[Data records]
= = =

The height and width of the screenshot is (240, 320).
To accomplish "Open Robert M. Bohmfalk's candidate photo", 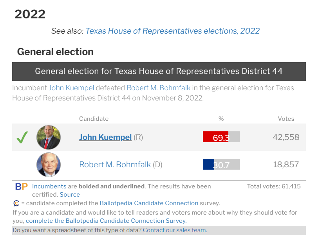I will [x=49, y=165].
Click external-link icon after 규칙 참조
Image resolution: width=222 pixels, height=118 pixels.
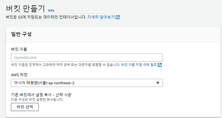tap(160, 65)
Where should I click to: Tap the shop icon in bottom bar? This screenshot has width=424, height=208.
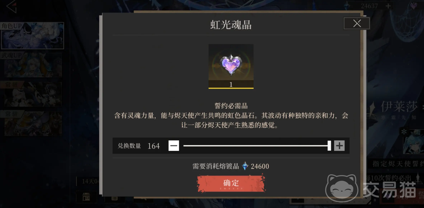pyautogui.click(x=86, y=197)
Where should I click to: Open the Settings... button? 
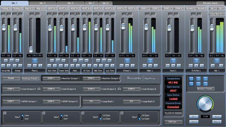pyautogui.click(x=173, y=122)
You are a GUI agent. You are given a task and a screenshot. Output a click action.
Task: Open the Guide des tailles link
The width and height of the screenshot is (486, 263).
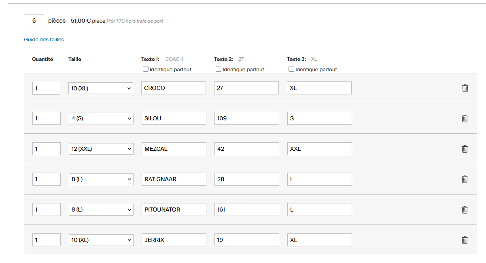point(44,39)
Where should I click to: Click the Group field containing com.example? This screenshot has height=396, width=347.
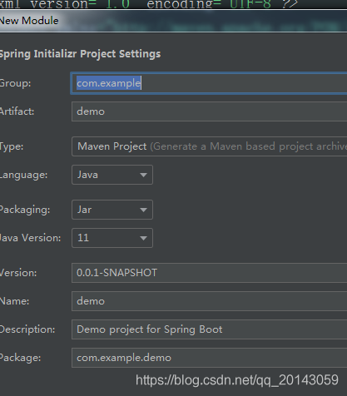209,83
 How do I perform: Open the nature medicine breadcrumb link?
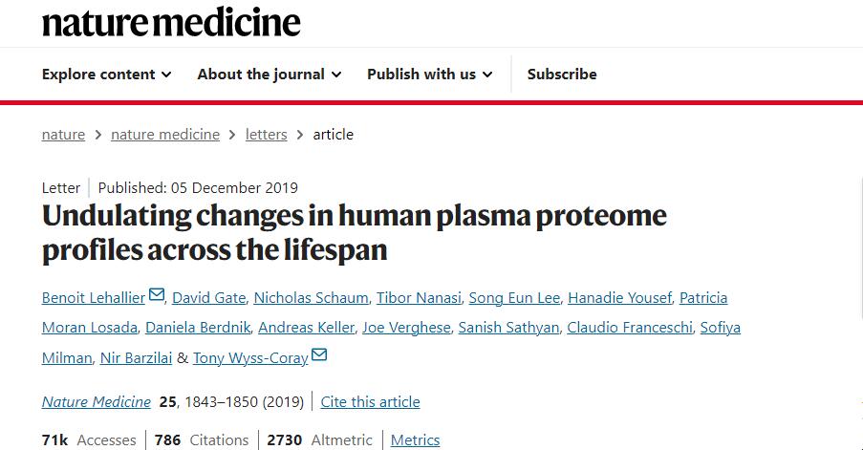pyautogui.click(x=165, y=135)
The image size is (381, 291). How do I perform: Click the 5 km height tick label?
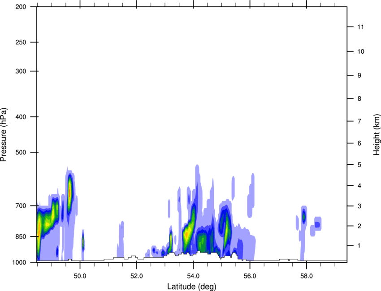[x=359, y=165]
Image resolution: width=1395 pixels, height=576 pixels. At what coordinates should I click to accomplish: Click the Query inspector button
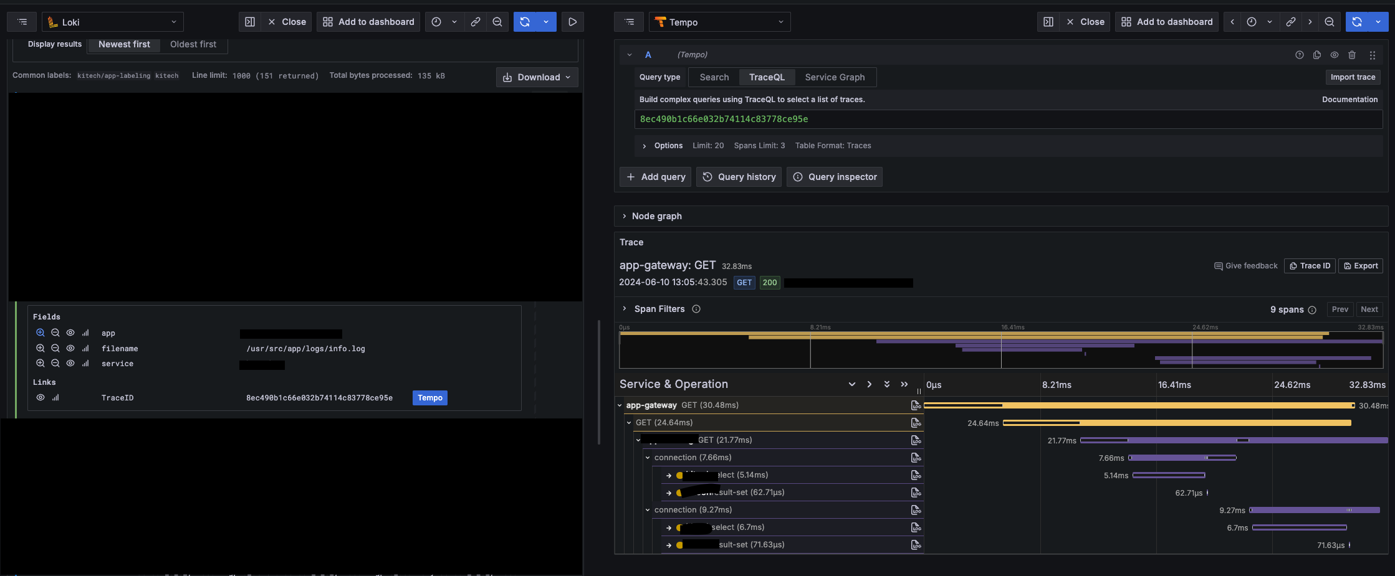pyautogui.click(x=834, y=177)
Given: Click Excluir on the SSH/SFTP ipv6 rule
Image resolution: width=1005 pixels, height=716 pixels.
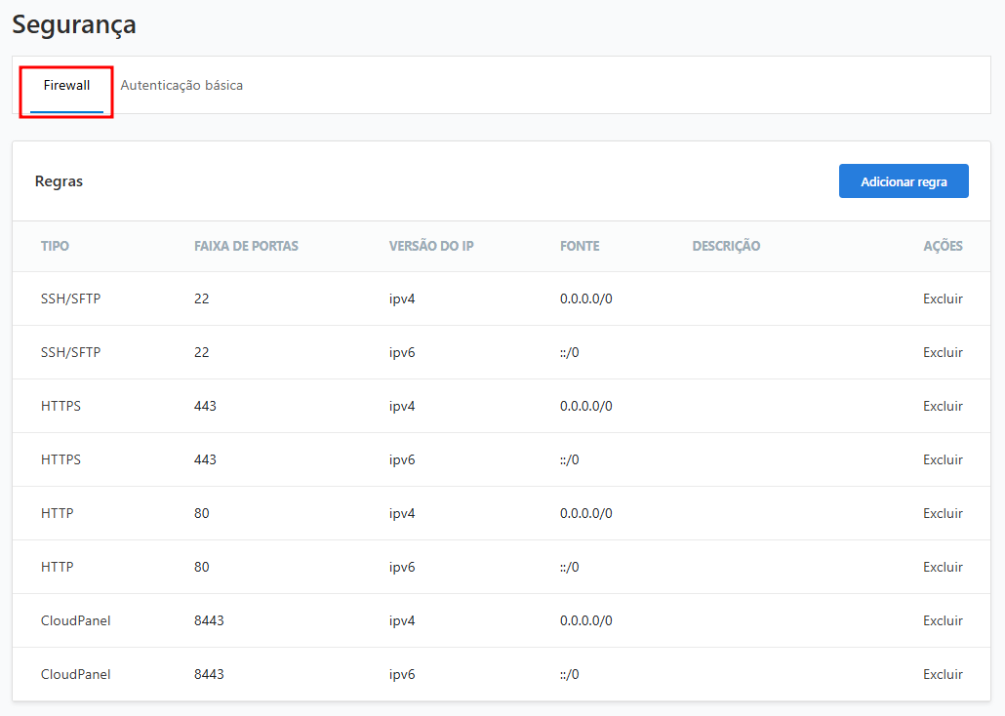Looking at the screenshot, I should 942,352.
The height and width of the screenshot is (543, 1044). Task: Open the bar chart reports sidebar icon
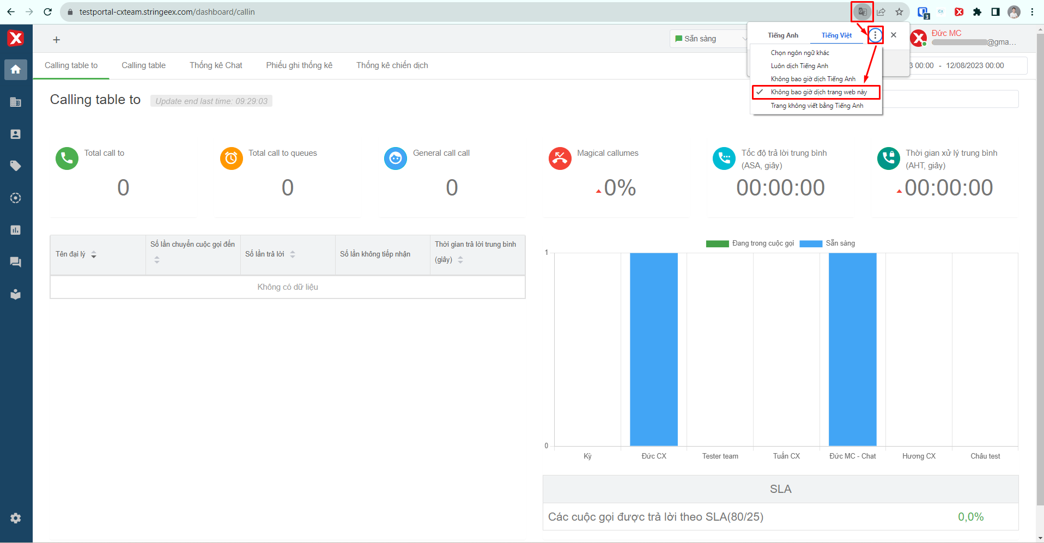[16, 230]
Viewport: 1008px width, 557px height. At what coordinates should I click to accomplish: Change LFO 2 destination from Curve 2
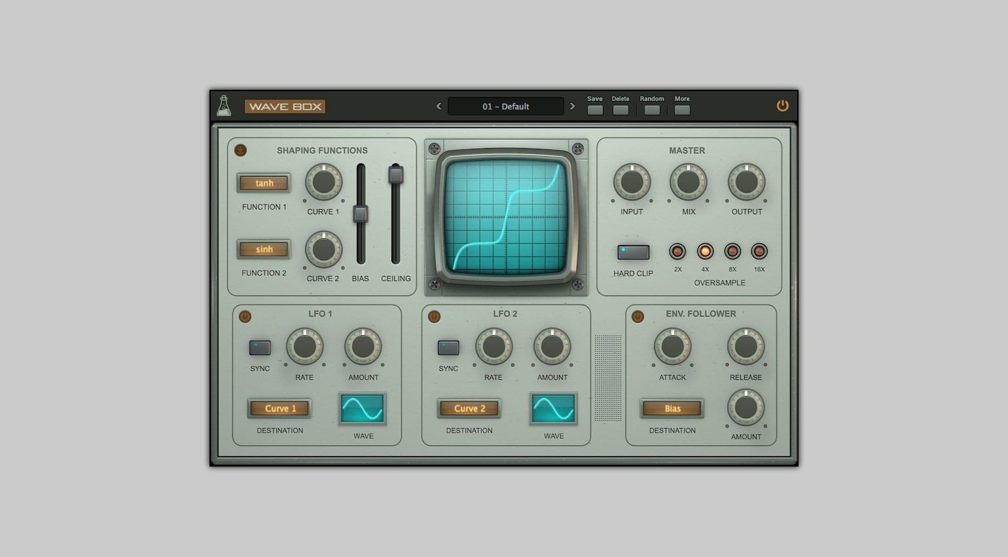(469, 408)
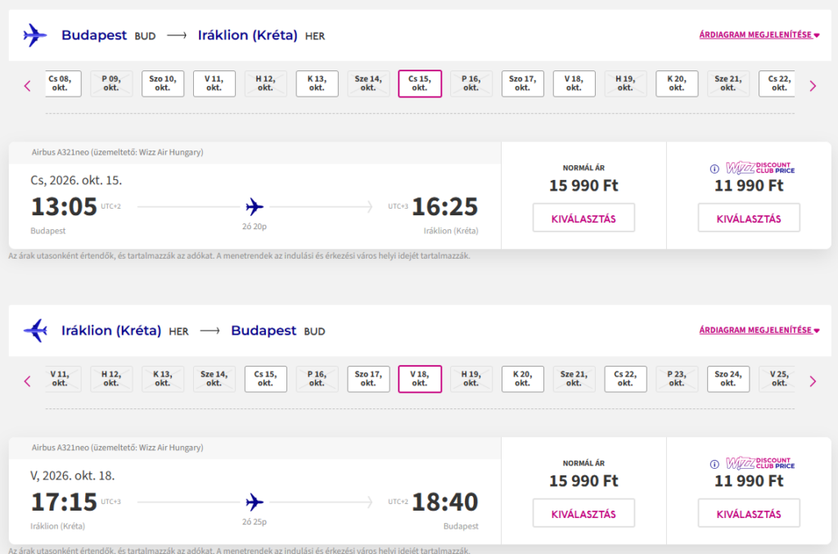Expand the outbound Árdiagram megjelenítése price chart
This screenshot has width=838, height=554.
point(759,35)
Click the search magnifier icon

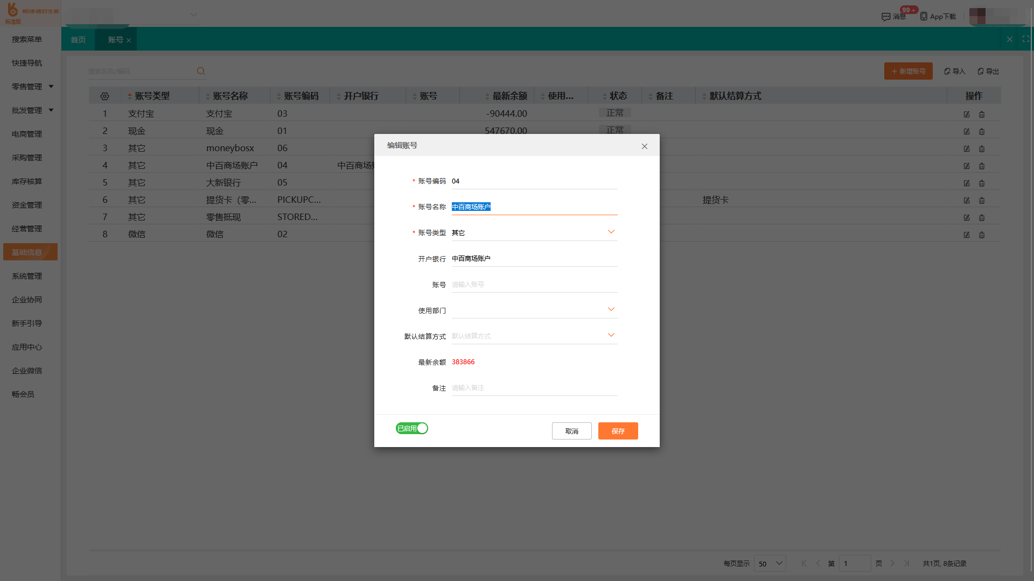(x=202, y=71)
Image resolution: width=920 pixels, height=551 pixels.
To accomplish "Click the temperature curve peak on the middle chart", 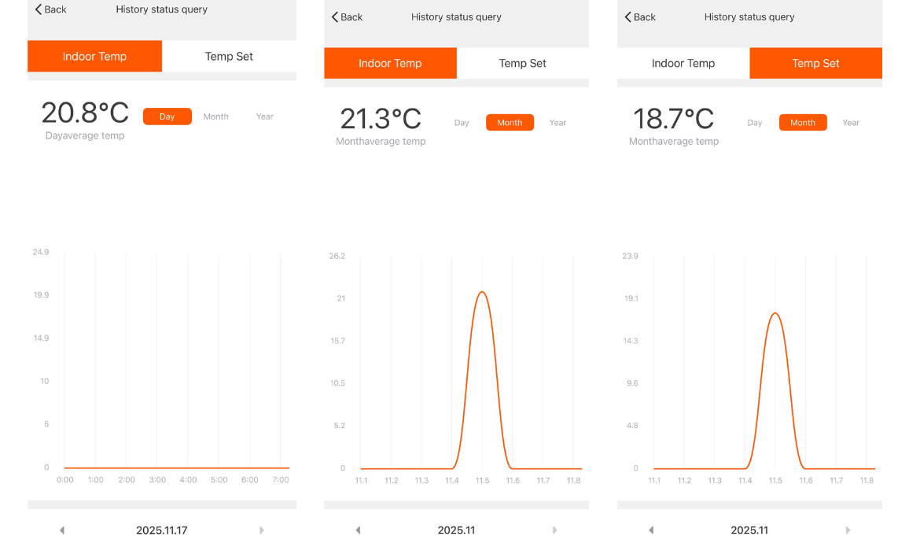I will [x=481, y=293].
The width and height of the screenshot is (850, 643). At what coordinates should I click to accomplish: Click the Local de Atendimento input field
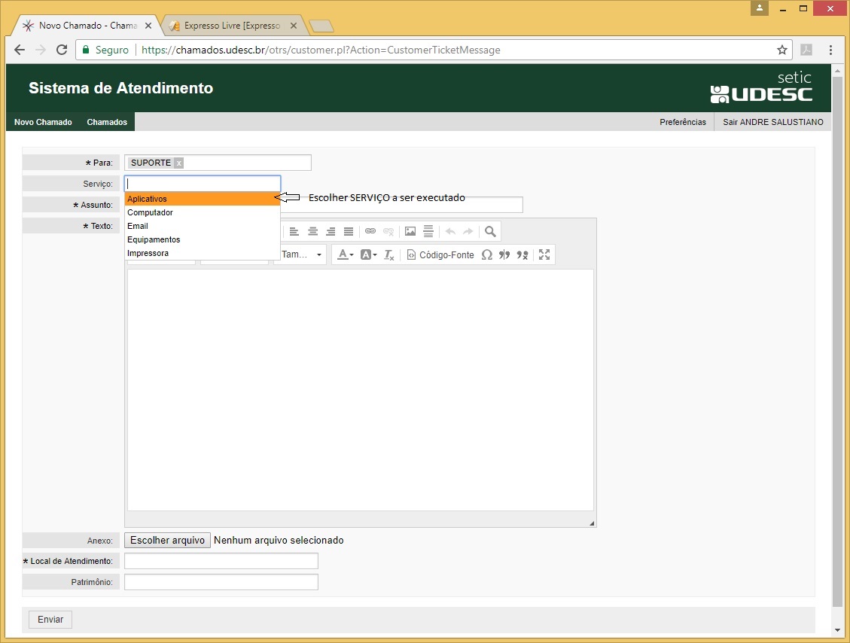pos(221,561)
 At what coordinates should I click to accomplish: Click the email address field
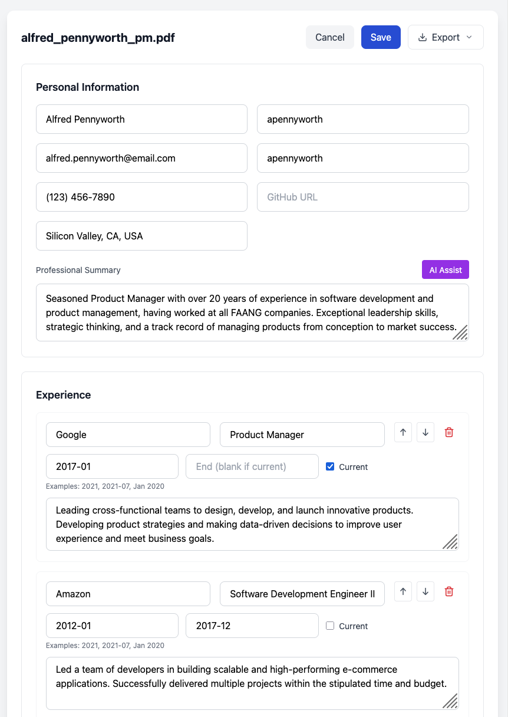click(x=141, y=158)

= = =

Copy the lines above exactly, starting with the line that contains "Image resolution: width=222" and ending with the line that contains "Task: Open the Guide des tailles link", and leave out any pictures.

**Result of this task**
Image resolution: width=222 pixels, height=118 pixels.
tap(160, 65)
Where should I click to: Tap the shop icon in bottom bar? This screenshot has width=424, height=208.
pyautogui.click(x=86, y=197)
Where should I click to: Open the Settings... button? 
pyautogui.click(x=173, y=122)
You are a GUI agent. You are given a task and a screenshot. Output a click action.
Task: Open the Guide des tailles link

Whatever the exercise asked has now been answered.